A College of Southern Nevada student filed a federal lawsuit against her former political science instructor, claiming he forced her to perform oral sex on him to avoid failing his class, according to documents filed in January.

Fearing a failing grade would keep her from being accepted into the college’s nursing program, Mary Ann Gabiana approached professor Douglas Pitts and asked how she could earn extra credit, the lawsuit states.

"Defendant Pitts, in his position as plaintiff’s professor and the person who could give plaintiff a failing grade in the course, proposed a sexual liaison and sexual favors, including oral sex, from plaintiff in return for a passing grade in the political science course," according to the complaint.

Pitts "cajoled" Gabiana to give him a ride to his car and when the two were in a remote lot on campus, he exposed himself and "forced plaintiff to perform oral sex on him," the complaint states.

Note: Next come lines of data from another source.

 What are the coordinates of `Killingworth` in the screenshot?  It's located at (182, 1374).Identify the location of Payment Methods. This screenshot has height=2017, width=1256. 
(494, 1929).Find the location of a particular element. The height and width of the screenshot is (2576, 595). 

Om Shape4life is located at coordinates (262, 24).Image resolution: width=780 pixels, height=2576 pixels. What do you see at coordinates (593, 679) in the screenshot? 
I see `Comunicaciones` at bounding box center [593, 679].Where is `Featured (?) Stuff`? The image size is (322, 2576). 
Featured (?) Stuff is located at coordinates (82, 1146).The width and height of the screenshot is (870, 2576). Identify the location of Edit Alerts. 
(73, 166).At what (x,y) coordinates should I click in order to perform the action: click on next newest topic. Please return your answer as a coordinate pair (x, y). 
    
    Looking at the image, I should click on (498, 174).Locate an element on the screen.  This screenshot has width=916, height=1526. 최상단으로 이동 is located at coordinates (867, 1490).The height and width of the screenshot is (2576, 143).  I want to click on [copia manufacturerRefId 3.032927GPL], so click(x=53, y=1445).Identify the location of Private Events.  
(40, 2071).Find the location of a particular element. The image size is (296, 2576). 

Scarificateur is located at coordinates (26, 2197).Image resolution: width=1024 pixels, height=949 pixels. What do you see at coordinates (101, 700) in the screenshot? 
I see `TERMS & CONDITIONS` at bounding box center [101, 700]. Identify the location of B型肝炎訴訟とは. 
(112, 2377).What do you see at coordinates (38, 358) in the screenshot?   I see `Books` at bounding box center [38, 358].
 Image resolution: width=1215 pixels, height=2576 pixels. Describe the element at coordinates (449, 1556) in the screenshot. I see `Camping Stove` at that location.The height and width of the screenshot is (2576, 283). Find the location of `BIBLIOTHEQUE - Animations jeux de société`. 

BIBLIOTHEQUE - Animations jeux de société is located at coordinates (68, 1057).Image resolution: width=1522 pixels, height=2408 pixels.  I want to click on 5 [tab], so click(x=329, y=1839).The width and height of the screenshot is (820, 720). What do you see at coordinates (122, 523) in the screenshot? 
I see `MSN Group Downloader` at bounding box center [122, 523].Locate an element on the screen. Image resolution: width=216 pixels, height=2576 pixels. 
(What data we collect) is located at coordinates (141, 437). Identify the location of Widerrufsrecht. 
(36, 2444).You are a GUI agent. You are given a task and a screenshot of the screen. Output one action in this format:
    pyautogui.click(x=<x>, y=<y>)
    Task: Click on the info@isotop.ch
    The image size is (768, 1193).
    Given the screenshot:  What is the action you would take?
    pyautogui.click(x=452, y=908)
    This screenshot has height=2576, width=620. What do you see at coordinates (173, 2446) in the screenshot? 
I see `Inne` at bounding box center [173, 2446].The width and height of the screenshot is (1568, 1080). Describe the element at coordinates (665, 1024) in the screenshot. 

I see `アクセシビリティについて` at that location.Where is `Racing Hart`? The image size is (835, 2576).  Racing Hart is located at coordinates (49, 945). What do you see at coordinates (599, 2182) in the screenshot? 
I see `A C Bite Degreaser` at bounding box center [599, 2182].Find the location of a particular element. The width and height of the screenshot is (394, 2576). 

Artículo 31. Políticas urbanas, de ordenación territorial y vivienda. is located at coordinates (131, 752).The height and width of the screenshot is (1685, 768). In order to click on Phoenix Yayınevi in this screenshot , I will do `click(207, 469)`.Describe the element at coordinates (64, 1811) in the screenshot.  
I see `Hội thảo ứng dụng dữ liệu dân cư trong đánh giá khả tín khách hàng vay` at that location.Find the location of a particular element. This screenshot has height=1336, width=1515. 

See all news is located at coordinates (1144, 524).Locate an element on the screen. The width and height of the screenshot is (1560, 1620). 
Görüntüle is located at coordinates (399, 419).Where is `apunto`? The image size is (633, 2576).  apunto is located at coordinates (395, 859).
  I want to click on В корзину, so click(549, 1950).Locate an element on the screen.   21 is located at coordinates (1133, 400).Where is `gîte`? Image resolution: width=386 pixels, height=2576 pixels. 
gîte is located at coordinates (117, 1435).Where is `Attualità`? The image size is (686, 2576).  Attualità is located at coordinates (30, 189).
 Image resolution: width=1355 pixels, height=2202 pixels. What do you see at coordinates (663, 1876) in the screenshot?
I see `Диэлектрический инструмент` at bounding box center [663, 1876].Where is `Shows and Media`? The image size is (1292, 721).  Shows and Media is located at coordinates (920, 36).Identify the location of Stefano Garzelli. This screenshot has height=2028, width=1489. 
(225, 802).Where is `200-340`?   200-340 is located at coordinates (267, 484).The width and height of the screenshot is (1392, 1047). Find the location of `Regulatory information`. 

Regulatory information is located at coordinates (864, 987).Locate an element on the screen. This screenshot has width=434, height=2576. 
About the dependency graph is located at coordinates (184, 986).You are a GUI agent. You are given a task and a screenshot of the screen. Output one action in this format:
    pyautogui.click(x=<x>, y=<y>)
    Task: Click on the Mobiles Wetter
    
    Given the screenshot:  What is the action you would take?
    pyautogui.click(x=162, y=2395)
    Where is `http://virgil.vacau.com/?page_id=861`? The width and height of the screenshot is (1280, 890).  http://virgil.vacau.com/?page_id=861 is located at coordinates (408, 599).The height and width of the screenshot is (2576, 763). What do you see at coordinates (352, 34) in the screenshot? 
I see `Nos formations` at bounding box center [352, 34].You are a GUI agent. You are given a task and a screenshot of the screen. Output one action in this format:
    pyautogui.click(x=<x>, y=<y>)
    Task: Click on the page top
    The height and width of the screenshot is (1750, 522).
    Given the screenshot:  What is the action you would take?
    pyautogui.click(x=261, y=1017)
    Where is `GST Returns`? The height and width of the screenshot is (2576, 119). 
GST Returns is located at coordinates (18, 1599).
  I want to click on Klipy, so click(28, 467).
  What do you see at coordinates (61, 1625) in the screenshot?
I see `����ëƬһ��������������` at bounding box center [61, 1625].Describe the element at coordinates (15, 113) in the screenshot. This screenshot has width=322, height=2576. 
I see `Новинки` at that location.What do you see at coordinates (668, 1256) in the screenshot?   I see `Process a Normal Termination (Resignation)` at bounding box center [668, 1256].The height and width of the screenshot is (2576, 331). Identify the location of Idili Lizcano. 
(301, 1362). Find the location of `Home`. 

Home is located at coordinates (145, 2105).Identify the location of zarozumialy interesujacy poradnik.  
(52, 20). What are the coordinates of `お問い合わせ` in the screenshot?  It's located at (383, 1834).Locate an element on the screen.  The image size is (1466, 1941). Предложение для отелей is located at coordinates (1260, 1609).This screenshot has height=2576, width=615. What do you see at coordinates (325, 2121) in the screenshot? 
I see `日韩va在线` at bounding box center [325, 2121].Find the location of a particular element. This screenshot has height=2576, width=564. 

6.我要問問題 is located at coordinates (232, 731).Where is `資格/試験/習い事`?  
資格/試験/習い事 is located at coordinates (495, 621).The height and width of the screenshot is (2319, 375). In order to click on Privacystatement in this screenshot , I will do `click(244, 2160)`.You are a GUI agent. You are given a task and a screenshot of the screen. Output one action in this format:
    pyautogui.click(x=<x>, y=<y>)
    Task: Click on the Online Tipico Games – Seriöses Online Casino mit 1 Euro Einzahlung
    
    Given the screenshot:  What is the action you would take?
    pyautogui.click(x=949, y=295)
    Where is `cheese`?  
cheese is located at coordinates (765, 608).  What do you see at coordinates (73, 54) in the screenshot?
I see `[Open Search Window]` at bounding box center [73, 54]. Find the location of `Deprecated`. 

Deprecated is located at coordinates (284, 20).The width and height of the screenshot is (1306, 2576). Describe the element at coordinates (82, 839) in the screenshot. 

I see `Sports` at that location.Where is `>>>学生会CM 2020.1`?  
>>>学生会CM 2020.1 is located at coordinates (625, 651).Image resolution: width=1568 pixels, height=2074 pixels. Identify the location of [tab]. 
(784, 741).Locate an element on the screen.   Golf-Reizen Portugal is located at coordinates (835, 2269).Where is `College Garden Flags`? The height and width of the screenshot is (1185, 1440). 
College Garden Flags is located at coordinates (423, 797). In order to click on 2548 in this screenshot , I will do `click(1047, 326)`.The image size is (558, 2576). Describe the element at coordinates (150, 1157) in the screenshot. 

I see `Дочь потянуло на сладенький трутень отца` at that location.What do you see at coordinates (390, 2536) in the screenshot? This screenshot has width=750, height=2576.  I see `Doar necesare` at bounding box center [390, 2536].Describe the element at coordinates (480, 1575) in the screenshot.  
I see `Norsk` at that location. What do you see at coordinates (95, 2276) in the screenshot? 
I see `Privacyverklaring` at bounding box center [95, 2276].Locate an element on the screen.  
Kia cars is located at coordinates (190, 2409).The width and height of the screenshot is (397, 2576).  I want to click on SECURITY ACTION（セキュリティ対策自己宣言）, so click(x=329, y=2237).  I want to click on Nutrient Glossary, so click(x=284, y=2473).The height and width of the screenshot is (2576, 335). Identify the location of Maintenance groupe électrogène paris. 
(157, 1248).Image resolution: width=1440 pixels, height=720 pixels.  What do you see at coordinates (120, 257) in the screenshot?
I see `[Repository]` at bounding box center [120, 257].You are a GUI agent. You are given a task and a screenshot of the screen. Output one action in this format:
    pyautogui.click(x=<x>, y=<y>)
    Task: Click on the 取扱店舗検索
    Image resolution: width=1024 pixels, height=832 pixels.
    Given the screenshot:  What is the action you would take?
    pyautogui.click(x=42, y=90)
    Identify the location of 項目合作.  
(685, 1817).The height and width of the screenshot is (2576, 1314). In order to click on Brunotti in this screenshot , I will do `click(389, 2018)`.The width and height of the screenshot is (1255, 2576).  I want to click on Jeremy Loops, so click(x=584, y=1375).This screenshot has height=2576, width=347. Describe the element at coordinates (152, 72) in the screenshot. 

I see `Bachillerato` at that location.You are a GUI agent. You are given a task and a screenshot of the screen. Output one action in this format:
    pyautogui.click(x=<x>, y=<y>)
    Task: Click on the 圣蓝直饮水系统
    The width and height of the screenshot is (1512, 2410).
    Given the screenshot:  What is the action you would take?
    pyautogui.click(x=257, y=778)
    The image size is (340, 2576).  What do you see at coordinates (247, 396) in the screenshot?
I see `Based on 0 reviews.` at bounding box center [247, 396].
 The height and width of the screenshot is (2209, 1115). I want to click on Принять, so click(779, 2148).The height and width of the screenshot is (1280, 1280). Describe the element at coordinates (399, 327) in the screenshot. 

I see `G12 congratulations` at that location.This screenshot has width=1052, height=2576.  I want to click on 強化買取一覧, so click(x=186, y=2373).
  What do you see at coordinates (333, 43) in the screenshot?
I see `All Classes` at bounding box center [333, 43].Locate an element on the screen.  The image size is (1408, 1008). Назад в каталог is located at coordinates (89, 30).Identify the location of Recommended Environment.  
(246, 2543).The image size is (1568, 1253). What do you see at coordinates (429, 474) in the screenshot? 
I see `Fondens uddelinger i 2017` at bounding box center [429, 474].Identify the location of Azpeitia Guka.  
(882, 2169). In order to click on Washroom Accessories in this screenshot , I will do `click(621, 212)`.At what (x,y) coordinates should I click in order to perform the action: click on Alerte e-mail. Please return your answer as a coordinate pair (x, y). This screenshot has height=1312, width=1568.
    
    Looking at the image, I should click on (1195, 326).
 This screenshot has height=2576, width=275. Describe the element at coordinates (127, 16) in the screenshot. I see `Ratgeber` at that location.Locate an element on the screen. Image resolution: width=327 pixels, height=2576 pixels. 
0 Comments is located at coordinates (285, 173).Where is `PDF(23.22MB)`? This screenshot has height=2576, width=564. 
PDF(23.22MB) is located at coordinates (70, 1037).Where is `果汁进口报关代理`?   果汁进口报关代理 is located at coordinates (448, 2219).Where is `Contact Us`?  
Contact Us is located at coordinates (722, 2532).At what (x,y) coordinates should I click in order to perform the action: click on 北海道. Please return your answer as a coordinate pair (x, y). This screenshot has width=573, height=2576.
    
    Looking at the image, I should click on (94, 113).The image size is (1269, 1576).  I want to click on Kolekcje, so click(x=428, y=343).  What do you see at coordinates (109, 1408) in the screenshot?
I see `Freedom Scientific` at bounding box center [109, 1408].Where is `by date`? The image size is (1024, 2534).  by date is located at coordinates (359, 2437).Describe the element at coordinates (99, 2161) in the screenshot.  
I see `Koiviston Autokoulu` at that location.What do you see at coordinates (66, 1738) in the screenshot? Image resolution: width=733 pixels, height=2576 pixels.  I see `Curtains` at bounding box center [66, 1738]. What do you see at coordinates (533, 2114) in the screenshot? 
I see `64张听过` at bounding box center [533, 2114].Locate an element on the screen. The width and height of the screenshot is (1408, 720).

Pitts’ attorney, Liborius Agwara, said in the complaint that Gabiana was mortified and embarrassed and did not attend classes for the rest of the semester.

"Pitts gave plaintiff a passing grade of B in return for the oral sex he forced the plaintiff to perform on him," Agwara wrote.

Agwara did not return phone messages seeking comment Friday.

It is unclear when the incident took place, but college spokeswoman K.C. Howard said Pitts left the school on May 24, 2006. The part-time instructor taught only one semester, earning $3,020.

Howard said the college’s legal counsel has yet to respond to the complaint, which was filed Jan. 25.

"As a policy, we don’t comment on ongoing litigation," she said.

Agwara also named the Board of Regents of the Nevada System of Higher Education as a defendant.

The complaint stated that the board ignored previous complaints lodged against Pitts.

"Regents through management personnel at CSN had actual or constructive notice of similar conduct by Pitts in the past but exhibited deliberate or reckless indifference toward it," the complaint states.

Bart Patterson, general counsel for the Board of Regents, said the school’s response to the lawsuit will be through court documents. However, he said he had no knowledge of any other complaints against Pitts.

"I’m not aware of any other complaints besides this lawsuit that were filed," he said. "We certainly will do an investigation in response to the lawsuit."

Attempts to reach Pitts for comment were unsuccessful Friday.